While this theory has its merits, it’s not without its pitfalls. Attempting to “normalize story points” into hours or days negates their inherent value. Story points were introduced to transcend the confines of clock time.
Effort is but a fraction of an estimate. One might expect that changing 15 lines of code across a few files is a minor task, but programming involves more than mere typing. An astute manager once shared a scatter graph depicting story point estimates against actual time.
The manager’s analysis revealed that the magnitude of story points didn’t necessarily correlate to the magnitude of effort. Instead, it often reflected the variation. The manager’s revelation was that effort was just one part of the estimation puzzle.
Uncertainty and Risk – The Unseen Forces
The estimator’s gut feel considers two additional elements: uncertainty and risk. Uncertainty arises when the team faces uncharted territory. They don’t know how to approach the task, how many challenges they’ll encounter, or the mistakes they might make. Risk pertains to the unforeseen consequences of an action, potentially triggering a domino effect throughout a complex system.
The Power of Gut Feel
Estimators intuitively incorporate these factors into their assessments, often with surprising accuracy. However, some less-informed managers, confronted with large estimates, attempt to break down the work into smaller chunks and re-estimate. This approach strips away the essential components of risk and uncertainty, yielding a deceptively smaller estimate. The euphoria of a seemingly more manageable estimate is short-lived, as the actual task often spirals back to approximate the original estimate.
Reality’s Unpredictable Intrusions
Even with the inclusion of risk and uncertainty in estimates, software development encounters two additional elements that elude prediction: delays and interruptions. Work may not commence when expected, and interruptions can throw a wrench into even the best-laid plans.
Reserving Capacity for Stability
Teams can mitigate these variables by reserving capacity, ensuring they can adapt to interruptions without incurring intolerable delays. Striking a balance between stability and adaptability is the key to achieving predictability.
Bridging the Chasm
The urge to predict software project outcomes accurately is understandable. However, requesting development teams to provide more reliable estimates often backfires. Teams may provide estimates with built-in contingency time, but this can create the perception of lethargy, sparking a cycle of attempts to “trim” estimates and regain predictability. It’s a no-win situation, driven by contradictory forces necessitating both reliable and ambitious estimates.
The Crux of the Issue
The real issue isn’t estimation but the complex interplay of social and technical forces beyond the scope of estimation. The work carries an intrinsic burden of risk, uncertainty, delay, and interruption.

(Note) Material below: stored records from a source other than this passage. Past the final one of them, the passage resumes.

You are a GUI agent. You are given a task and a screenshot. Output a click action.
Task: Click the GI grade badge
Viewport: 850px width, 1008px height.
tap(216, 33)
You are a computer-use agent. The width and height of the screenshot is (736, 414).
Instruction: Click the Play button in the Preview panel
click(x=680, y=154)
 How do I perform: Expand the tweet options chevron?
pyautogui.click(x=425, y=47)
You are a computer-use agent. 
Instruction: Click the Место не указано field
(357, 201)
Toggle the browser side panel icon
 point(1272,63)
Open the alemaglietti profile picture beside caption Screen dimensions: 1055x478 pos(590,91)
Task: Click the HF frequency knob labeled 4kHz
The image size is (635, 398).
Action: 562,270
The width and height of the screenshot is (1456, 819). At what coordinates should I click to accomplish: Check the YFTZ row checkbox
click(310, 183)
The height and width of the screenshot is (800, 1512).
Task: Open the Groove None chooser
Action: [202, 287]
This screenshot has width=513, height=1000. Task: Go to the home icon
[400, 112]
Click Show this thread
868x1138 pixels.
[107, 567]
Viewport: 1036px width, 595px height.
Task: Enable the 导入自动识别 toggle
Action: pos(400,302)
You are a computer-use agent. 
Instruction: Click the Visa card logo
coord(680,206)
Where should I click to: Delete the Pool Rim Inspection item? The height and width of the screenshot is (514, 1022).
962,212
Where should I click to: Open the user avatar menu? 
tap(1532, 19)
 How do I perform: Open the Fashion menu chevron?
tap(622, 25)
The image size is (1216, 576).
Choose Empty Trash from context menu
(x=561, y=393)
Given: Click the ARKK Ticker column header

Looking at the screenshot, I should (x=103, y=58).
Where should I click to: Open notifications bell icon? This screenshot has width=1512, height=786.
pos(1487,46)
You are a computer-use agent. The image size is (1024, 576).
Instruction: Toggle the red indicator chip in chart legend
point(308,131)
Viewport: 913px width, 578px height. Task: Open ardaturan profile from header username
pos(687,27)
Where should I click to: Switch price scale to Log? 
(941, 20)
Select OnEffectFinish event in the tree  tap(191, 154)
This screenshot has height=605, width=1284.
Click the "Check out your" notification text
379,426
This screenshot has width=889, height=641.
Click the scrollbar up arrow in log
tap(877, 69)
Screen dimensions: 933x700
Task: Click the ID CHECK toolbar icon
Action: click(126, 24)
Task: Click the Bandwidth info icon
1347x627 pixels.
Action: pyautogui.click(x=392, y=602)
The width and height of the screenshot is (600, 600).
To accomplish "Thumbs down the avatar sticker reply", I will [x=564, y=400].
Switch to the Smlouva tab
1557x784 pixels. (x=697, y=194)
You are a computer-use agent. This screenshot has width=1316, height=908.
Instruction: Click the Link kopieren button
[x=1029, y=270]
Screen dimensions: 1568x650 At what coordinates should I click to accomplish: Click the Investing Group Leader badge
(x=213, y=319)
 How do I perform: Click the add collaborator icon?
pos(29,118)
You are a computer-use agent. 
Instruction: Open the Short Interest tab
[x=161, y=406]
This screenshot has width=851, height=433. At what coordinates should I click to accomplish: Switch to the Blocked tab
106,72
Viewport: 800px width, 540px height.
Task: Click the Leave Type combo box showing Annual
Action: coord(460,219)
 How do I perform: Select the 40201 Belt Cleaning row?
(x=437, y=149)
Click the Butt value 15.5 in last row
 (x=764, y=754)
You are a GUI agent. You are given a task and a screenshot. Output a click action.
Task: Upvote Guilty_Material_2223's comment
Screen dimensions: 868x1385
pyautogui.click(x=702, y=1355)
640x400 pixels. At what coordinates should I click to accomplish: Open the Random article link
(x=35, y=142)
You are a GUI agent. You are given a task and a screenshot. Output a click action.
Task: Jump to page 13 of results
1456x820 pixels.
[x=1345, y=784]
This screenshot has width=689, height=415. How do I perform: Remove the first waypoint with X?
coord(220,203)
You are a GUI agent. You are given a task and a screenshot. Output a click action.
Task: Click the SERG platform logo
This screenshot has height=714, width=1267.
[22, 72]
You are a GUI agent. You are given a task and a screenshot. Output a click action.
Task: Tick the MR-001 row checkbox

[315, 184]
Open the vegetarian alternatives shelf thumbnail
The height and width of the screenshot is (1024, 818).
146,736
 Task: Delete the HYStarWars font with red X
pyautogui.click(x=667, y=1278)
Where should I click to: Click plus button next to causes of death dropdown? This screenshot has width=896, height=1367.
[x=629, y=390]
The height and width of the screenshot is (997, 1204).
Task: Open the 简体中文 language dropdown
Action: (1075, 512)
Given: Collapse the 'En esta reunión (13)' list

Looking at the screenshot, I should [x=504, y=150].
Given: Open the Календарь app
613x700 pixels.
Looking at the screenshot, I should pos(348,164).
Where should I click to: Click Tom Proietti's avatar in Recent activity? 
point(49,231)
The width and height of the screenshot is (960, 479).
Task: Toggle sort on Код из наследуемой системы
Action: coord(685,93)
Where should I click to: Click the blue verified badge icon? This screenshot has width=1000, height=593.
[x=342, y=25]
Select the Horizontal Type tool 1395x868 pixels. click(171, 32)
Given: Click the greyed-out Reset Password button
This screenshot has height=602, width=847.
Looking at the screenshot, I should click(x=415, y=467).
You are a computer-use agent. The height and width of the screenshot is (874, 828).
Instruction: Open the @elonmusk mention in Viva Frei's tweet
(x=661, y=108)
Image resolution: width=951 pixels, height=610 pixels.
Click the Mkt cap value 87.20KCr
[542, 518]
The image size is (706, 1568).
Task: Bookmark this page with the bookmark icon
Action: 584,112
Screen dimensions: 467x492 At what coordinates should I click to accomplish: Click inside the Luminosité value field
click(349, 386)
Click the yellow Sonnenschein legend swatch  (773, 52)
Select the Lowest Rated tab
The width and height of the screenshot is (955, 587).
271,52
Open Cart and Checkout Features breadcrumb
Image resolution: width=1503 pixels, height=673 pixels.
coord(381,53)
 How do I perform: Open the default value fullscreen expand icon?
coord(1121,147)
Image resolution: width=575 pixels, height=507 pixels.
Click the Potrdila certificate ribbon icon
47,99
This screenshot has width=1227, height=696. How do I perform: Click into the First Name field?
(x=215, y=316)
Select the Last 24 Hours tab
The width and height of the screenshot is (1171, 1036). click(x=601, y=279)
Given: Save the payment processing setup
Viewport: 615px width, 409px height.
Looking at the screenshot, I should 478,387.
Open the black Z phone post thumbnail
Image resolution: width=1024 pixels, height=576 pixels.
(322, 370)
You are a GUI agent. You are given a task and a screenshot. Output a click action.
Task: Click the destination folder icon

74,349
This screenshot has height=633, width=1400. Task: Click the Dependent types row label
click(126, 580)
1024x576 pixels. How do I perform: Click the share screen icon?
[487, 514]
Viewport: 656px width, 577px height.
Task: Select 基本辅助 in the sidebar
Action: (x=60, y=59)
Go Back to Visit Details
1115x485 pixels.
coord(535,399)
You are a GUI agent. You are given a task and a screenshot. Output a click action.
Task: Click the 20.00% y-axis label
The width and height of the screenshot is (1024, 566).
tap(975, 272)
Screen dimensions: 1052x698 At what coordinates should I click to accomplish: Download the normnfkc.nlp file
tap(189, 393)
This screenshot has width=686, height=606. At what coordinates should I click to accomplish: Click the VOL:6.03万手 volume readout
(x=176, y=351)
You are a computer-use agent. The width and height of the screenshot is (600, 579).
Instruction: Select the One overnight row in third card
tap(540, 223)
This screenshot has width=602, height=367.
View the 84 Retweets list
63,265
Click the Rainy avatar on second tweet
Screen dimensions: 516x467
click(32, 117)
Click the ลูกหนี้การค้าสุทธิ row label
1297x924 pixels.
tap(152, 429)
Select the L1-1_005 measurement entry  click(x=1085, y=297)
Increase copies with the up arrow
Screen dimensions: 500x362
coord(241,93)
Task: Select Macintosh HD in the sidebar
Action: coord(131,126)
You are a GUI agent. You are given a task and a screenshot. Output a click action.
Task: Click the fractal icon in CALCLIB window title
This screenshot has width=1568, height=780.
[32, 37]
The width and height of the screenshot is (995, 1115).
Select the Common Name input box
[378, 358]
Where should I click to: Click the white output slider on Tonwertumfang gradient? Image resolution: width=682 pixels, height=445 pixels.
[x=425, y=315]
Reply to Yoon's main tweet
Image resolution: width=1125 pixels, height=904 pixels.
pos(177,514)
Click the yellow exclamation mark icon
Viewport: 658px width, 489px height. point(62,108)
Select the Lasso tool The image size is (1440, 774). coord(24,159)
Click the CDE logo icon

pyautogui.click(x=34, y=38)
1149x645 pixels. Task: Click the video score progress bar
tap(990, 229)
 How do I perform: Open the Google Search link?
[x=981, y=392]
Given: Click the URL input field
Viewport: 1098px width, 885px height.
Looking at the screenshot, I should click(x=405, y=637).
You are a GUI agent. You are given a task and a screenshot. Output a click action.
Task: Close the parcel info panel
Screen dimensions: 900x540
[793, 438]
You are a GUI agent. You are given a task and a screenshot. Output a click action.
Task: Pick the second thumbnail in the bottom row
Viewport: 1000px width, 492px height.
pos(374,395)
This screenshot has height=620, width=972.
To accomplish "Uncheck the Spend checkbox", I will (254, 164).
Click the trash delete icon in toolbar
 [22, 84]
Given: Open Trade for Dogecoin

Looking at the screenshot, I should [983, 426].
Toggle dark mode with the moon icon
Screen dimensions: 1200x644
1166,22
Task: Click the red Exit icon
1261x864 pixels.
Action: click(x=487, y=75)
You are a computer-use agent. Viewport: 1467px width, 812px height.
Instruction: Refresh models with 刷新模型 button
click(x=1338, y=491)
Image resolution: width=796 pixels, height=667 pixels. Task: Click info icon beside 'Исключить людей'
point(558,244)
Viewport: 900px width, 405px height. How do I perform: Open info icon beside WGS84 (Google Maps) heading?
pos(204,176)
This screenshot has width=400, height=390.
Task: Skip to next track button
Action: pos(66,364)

Estimation Can’t Replace Chaos
We can’t estimate our way to predictability in this chaotic environment. Instead, we must embrace the unpredictability and work towards characterizing and reducing chaos within our system.
A Path Forward
Acknowledging the pliability of our plans, we can reduce risk by delivering complete end-to-end features incrementally. We can experiment with small, safe-to-fail iterations to minimize variability. Automated testing and frequent integration can help identify risks early, while reserving capacity ensures adaptability. Incremental delivery allows us to adjust our plans on the go, finding more efficient pathways to our goals. With time, visible and predictable work may make estimates and tracking redundant.
In the end, striving for predictability in software development isn’t about becoming clairvoyant; it’s about taming the inherent chaos in the system.